ARTICLE
Curtain walls were defensive walls enclosing a bailey. They had to be high enough to make scaling the walls with ladders difficult and thick enough to withstand bombardment from siege engines which, from the 15th century onwards, included gunpowder artillery. A typical wall could be 3 m (10 ft) thick and 12 m (39 ft) tall, although sizes varied greatly between castles. To protect them from undermining, curtain walls were sometimes given a stone skirt around their bases. Walkways along the tops of the curtain walls allowed defenders to rain missiles on enemies below, and battlements gave them further protection. Curtain walls were studded with towers to allow enfilading fire along the wall. Arrowslits in the walls did not become common in Europe until the 13th century, for fear that they might compromise the wall's strength.

The entrance was often the weakest part in a circuit of defences. To overcome this, the gatehouse was developed, allowing those inside the castle to control the flow of traffic. In earth and timber castles, the gateway was usually the first feature to be rebuilt in stone. The front of the gateway was a blind spot and to overcome this, projecting towers were added on each side of the gate in a style similar to that developed by the Romans. The gatehouse contained a series of defences to make a direct assault more difficult than battering down a simple gate. Typically, there were one or more portcullises – a wooden grille reinforced with metal to block a passage – and arrowslits to allow defenders to harry the enemy. The passage through the gatehouse was lengthened to increase the amount of time an assailant had to spend under fire in a confined space and unable to retaliate.

DESCRIPTION OF THE TASK
In the castle defenses text, condense the paragraph beginning "The entrance was often the weakest part" into a bulleted list that keeps its main facts. The lines that follow this text come from a separate source.

DATA EXCERPT
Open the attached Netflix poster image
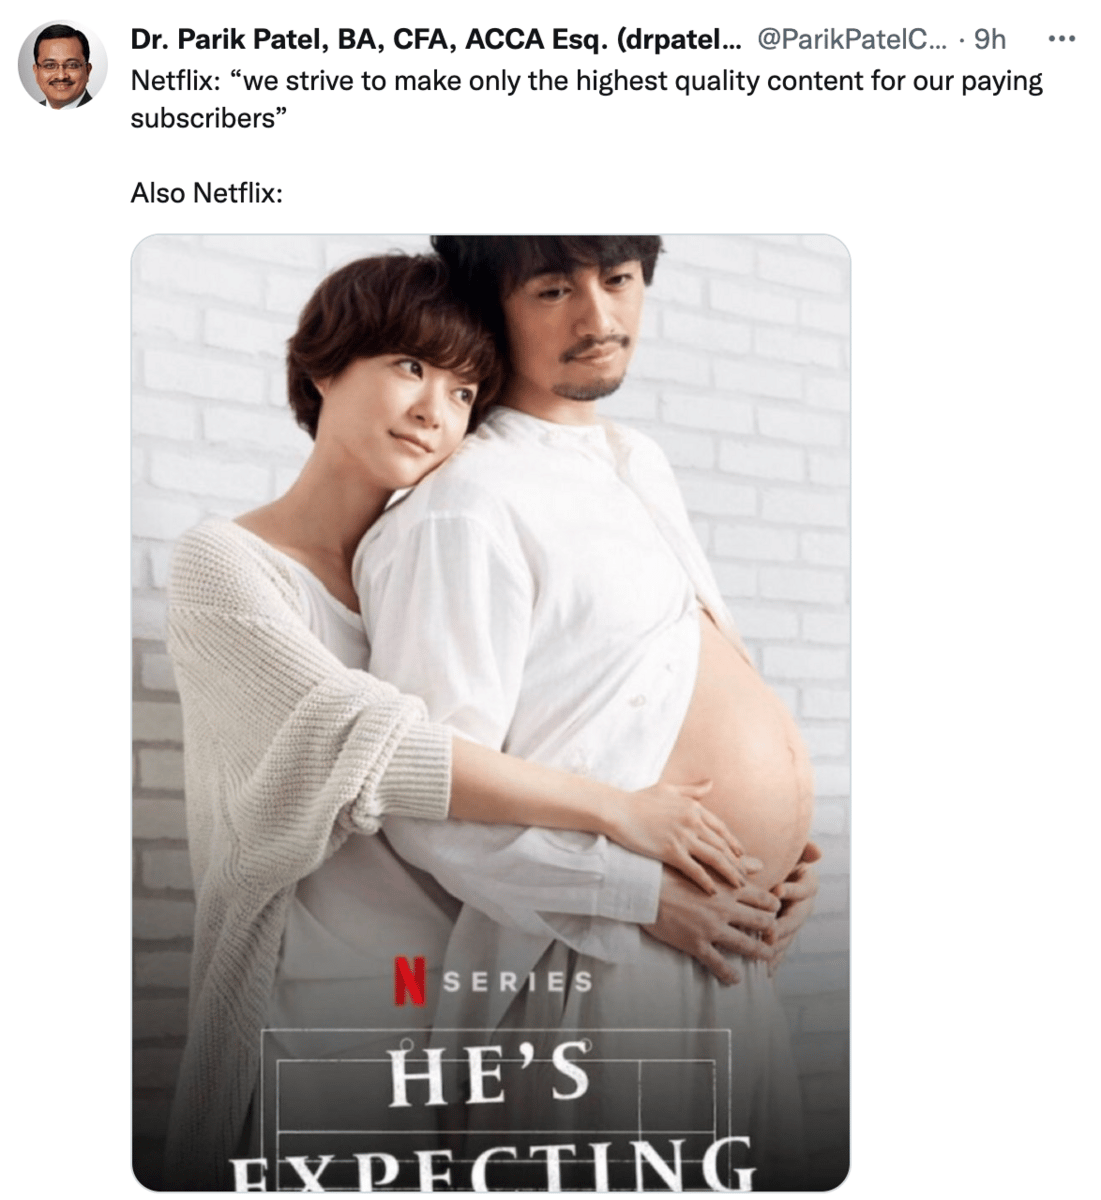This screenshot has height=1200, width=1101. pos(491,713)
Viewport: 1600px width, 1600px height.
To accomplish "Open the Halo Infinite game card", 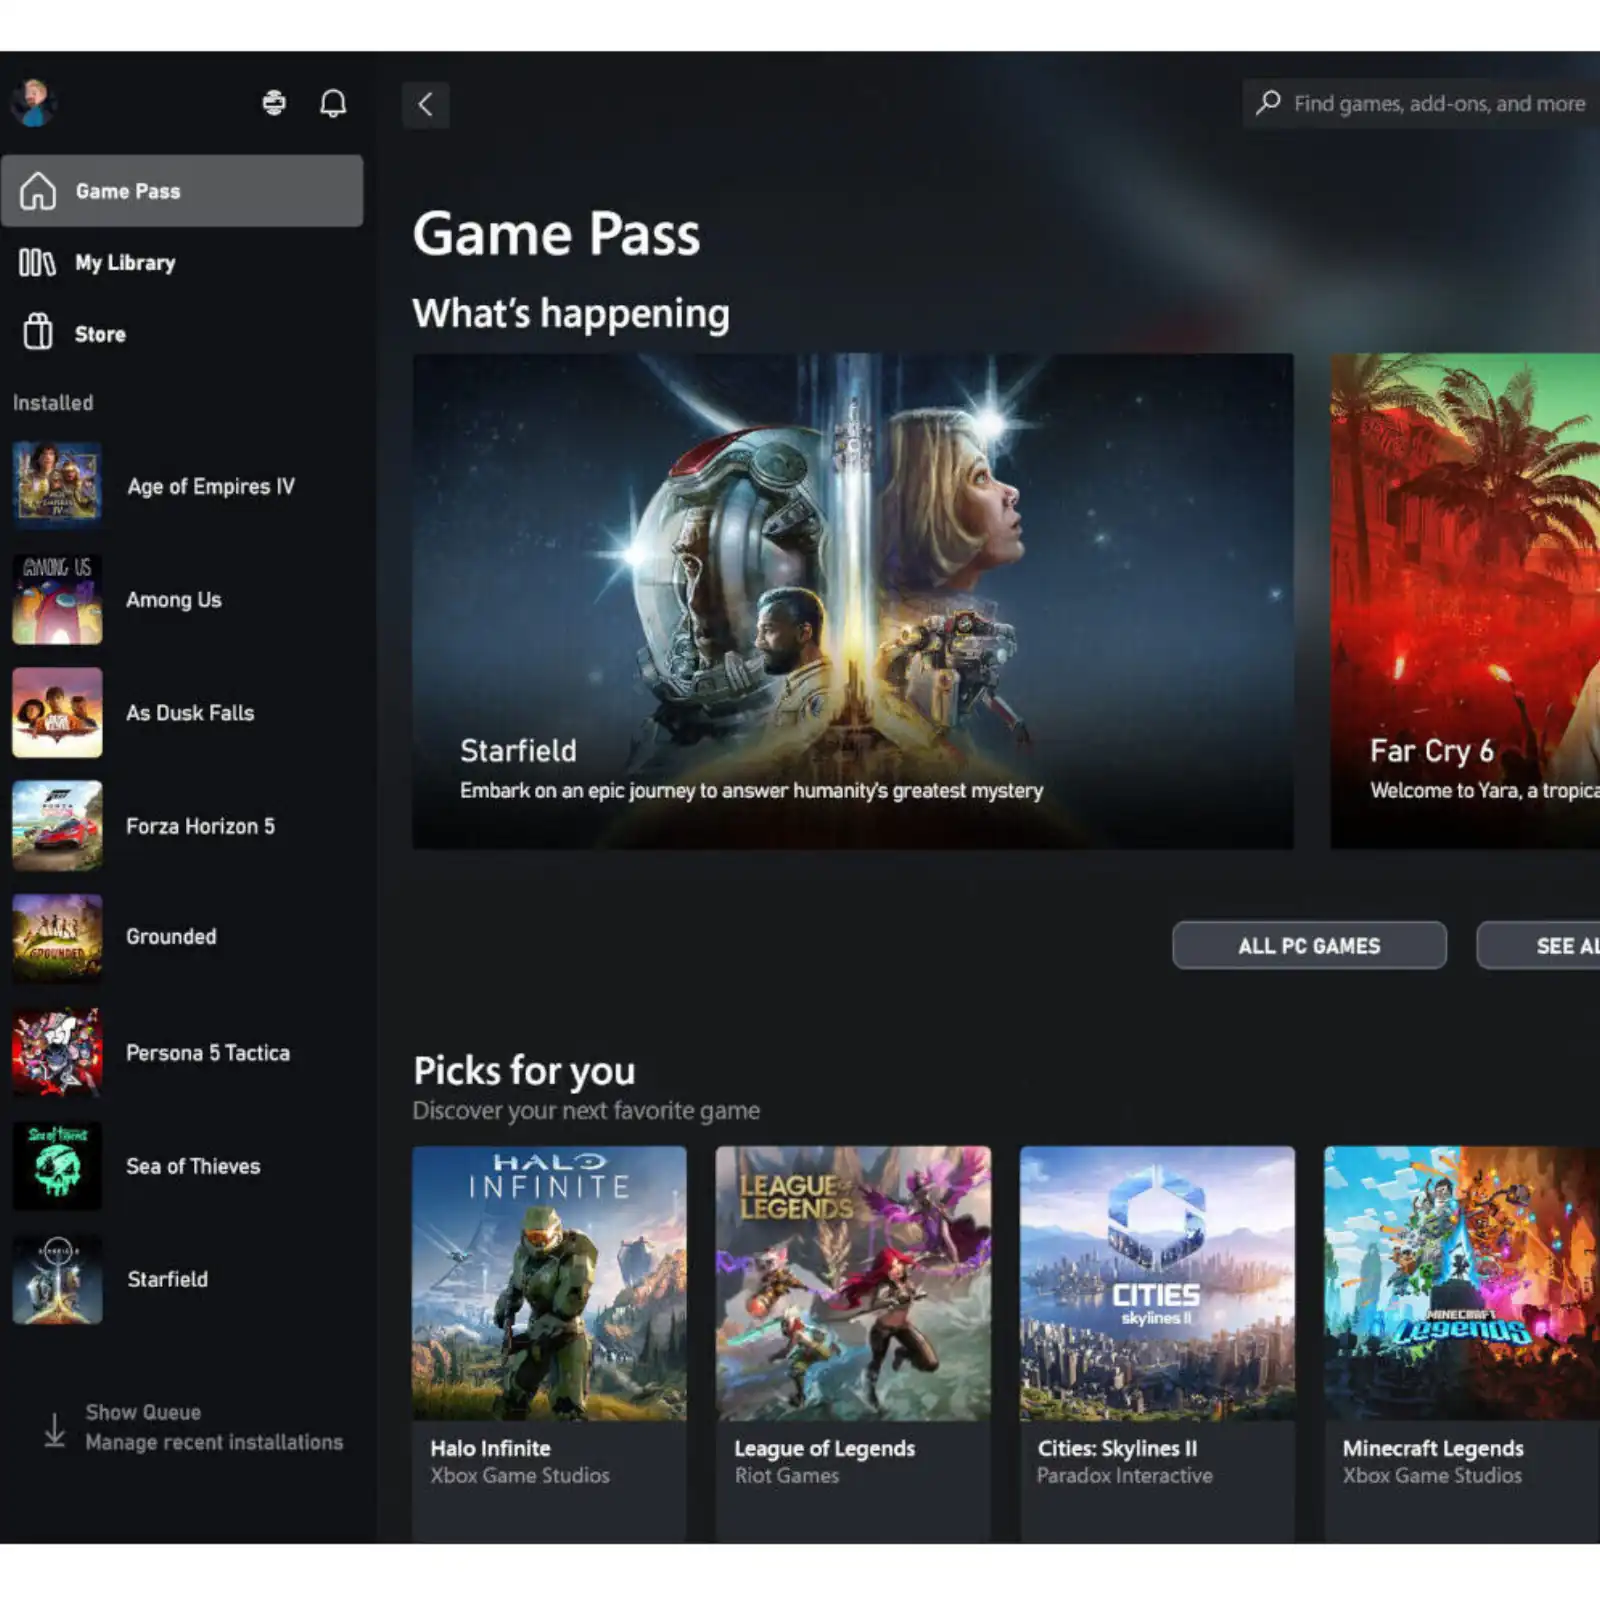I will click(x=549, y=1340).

EXERCISE RESULT
- The entrance was often the weakest point in a castle's defenses, so the gatehouse was developed to let those inside control traffic.
- In earth and timber castles, the gateway was usually the first part rebuilt in stone.
- Projecting towers on each side of the gate, in a style similar to Roman design, covered the blind spot in front of it.
- The gatehouse made a direct assault harder than breaking down a simple gate. It typically had one or more portcullises (metal-reinforced wooden grilles that blocked the passage) and arrowslits from which defenders could harry attackers.
- The passage was lengthened so that attackers spent more time under fire in a confined space without being able to retaliate.